What to work on
Word for word, transcribe the data below from the line with "Toggle the radio" to the line with "Task: Click the 24.45%", keeping both of those lines.

(Beginning of Source material)

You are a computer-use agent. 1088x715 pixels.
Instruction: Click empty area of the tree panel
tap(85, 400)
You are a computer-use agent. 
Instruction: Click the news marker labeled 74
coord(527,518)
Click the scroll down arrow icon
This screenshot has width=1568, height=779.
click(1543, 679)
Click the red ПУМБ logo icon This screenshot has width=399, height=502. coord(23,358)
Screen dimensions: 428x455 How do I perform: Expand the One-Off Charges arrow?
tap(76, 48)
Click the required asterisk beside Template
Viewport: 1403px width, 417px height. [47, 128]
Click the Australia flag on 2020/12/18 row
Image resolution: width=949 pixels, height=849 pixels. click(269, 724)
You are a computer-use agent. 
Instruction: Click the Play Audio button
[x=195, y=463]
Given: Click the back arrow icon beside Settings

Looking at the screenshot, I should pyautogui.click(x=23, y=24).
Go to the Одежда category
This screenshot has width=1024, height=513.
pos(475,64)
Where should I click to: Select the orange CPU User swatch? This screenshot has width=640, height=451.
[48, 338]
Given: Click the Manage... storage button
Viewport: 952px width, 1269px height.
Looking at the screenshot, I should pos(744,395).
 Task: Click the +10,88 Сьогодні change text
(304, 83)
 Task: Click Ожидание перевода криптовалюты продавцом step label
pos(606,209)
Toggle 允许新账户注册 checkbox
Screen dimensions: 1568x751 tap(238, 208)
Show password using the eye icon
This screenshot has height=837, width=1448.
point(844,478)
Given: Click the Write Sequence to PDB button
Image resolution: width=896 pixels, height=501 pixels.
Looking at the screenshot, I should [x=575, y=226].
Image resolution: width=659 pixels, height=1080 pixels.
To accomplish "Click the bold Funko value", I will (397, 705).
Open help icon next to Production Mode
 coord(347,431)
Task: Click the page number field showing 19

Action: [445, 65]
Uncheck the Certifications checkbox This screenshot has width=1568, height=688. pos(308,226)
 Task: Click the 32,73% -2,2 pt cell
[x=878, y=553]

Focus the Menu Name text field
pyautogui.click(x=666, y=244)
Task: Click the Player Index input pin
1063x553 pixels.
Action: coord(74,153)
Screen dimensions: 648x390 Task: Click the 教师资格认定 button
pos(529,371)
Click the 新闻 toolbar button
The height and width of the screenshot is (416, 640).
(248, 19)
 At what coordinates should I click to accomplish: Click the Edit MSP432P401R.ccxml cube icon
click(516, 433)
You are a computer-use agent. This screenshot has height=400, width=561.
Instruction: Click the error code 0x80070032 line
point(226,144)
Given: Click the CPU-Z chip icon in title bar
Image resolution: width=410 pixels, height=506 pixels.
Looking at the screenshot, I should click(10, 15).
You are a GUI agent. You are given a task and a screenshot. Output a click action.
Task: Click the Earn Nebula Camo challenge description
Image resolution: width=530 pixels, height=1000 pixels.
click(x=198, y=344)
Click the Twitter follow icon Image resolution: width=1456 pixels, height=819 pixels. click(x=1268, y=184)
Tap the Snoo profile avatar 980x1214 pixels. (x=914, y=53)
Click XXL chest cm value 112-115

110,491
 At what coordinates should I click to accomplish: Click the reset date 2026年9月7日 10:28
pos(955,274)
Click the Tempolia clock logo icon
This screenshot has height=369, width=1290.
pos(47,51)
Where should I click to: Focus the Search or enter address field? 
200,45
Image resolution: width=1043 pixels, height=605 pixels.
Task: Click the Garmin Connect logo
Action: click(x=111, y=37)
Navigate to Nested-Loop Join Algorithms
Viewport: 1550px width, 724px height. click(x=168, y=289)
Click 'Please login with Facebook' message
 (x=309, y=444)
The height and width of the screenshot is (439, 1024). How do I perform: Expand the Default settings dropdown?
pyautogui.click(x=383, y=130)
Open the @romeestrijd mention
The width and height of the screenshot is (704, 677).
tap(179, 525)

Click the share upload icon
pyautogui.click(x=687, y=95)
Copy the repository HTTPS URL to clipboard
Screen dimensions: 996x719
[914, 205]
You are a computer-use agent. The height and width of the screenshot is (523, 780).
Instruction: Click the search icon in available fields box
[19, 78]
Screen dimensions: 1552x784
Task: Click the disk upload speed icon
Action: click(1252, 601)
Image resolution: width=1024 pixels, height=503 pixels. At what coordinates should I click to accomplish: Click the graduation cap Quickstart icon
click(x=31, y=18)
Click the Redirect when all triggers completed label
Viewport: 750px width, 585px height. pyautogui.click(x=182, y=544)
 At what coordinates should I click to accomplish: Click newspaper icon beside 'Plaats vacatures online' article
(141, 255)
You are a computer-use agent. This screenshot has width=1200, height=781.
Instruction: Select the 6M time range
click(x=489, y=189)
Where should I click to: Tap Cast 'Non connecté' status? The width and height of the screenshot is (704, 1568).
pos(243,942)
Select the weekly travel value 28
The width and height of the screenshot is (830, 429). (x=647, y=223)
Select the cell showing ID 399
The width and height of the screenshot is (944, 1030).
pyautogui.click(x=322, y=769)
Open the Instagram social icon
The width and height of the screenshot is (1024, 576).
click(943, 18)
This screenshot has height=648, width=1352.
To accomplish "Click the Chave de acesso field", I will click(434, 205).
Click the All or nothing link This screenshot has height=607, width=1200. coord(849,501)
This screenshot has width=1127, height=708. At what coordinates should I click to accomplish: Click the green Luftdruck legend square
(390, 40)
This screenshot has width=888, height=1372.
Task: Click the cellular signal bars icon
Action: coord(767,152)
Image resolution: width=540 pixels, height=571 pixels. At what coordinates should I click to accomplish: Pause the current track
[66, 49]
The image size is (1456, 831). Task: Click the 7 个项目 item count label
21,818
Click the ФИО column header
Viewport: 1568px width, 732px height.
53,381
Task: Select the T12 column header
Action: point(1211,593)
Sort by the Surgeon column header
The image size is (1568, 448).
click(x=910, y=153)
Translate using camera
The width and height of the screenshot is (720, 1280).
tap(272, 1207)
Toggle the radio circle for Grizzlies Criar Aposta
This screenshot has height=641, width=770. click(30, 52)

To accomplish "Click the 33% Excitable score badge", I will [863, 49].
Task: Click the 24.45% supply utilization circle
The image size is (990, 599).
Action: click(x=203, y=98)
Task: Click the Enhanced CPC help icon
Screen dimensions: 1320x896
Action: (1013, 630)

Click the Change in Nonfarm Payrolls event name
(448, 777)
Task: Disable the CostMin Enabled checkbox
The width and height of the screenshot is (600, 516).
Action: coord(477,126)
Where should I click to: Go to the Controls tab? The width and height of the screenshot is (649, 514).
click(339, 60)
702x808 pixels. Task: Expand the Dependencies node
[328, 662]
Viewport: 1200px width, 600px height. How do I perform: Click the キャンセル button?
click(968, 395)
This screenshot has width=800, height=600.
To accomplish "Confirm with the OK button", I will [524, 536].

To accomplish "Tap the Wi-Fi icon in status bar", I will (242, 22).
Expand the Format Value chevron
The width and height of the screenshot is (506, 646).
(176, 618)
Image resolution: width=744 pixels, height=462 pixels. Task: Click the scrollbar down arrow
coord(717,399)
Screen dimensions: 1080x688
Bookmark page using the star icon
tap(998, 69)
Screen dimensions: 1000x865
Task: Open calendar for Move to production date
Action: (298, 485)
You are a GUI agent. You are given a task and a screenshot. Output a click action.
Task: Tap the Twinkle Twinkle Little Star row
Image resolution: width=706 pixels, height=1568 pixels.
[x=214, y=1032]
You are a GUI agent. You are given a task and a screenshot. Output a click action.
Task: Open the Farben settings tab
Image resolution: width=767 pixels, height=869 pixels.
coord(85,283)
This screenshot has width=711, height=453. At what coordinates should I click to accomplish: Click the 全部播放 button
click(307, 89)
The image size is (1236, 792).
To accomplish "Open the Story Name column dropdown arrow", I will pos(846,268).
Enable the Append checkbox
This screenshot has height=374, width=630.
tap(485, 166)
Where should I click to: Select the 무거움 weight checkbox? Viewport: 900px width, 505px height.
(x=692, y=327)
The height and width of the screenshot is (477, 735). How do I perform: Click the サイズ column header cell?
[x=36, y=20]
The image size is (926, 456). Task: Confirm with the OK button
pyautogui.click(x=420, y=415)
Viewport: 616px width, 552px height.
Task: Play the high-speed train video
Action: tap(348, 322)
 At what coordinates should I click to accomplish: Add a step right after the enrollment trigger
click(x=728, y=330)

(End of Source material)

Expected answer
Toggle the radio circle for Grizzlies Criar Aposta
This screenshot has height=641, width=770. click(30, 52)

To accomplish "Click the 33% Excitable score badge", I will [863, 49].
Task: Click the 24.45% supply utilization circle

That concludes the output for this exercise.